X = dataset2[['Math_Score', 'Reading_Score', 'Writing_Score']]
Y = dataset2['Placement_Score']

X_train, X_test, Y_train, Y_test = train_test_split(X, Y, test_size=0.25, random_state=28)

reg = RandomForestRegressor(n_estimators=100, random_state=15)
reg.fit(X_train, Y_train)

Y_pred = reg.predict(X_test)

mse = mean_squared_error(Y_test, Y_pred)
mae = mean_absolute_error(Y_test, Y_pred)

print(f'Mean Squared Error: {mse}')
print(f'Mean Absolute Error: {mae}')

r2 = r2_score(Y_test, Y_pred)
print(f'R-squared Score: {r2}')



Mean Squared Error: 141.6895601661111
Mean Absolute Error: 9.787733333333332
R-squared Score: -0.21580613084403177


### xGBoost - Gradient Boosting - Dataset 2

The math, reading, and writing exam scores were included in this xGBoost model. The data was first split into train and test, the model was created with the train data, and then the model was analyzed with the test data. It produced horrible results, similar to the random forest model. The R-squared value was negative, indicating a performance worse than baseline. None of the variance can be explained by the model. Additionally, the mean absolute error was about 9.94. On a scale from 0 to 100, an average error of 9.94 indicates almost a 10% error rate.

In [38]:

X = dataset2[['Math_Score', 'Reading_Score', 'Writing_Score']]
Y = dataset2['Placement_Score']

X_train, X_test, Y_train, Y_test = train_test_split(X, Y, test_size=0.25, random_state=28)

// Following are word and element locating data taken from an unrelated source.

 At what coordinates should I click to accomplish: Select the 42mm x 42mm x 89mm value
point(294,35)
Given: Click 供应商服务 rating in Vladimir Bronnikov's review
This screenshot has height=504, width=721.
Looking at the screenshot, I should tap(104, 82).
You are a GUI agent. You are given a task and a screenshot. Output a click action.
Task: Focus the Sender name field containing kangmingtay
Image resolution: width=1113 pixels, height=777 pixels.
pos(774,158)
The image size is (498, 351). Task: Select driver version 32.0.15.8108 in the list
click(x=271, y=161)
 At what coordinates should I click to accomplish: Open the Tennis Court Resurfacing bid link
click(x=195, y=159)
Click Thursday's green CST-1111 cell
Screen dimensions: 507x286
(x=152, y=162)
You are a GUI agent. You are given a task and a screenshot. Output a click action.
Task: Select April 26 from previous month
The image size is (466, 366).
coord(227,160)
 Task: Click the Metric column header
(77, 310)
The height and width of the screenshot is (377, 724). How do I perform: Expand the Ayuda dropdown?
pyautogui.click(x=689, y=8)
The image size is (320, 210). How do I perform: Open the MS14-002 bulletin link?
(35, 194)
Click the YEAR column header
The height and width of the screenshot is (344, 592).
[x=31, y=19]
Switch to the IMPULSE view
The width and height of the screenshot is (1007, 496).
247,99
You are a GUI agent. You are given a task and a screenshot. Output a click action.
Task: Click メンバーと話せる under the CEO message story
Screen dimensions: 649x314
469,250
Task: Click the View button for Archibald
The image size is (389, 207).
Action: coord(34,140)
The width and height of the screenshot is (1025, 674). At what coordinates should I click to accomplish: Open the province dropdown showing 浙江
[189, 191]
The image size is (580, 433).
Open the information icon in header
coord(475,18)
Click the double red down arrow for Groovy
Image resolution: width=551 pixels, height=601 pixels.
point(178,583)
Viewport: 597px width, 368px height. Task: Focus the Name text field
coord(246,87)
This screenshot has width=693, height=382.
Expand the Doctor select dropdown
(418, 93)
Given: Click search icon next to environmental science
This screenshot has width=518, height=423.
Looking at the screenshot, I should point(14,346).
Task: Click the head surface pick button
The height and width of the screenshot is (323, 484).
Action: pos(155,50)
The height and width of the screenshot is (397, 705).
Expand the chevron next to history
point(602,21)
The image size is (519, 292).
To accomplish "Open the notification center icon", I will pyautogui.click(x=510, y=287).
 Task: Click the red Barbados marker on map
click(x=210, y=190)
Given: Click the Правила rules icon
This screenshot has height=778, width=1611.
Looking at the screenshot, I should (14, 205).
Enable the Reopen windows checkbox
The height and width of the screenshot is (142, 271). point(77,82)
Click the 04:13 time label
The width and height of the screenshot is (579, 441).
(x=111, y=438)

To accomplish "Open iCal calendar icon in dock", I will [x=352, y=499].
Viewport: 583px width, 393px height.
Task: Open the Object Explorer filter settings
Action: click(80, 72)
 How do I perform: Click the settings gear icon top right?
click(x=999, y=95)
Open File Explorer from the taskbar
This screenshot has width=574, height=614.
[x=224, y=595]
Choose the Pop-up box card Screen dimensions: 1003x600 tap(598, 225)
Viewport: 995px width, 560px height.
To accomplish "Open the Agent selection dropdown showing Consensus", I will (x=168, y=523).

xgb_reg = xgb.XGBRegressor(n_estimators=45, learning_rate=0.07, random_state=23)

xgb_reg.fit(X_train, Y_train)

Y_pred = xgb_reg.predict(X_test)

mse = mean_squared_error(Y_test, Y_pred)
mae = mean_absolute_error(Y_test, Y_pred)
r2 = r2_score(Y_test, Y_pred)

print(f'Mean Squared Error: {mse}')
print(f'Mean Absolute Error: {mae}')
print(f'R-squared Score: {r2}')

Mean Squared Error: 139.28098768582566
Mean Absolute Error: 9.816615447998046
R-squared Score: -0.19513871410083516


## Results from the Datasets

### Dataset 1:

It appears that random forest regression and xGBoost models can be helpful in predicting exam scores from the provided information about students, but these models have much room for improvement. The R-squared value for the random forest regression was **0.54**, while for the xGBoost model it was significantly lower at **0.12**. However, the relatively low mean absolute error values, **1.32** for random forest and **2.73** for xGBoost, demonstrate some potential for use with future student data, though accuracy improvements are necessary.

### Dataset 2:

The negative R-squared values and high mean absolute errors demonstrate that no models will likely be helpful in predicting placement exam scores based on the other exam scores. The data should be used for other analysis, such as simple statistical analysis and exploratory data analysis. It should not be used for predictions since the scores are not related to one another.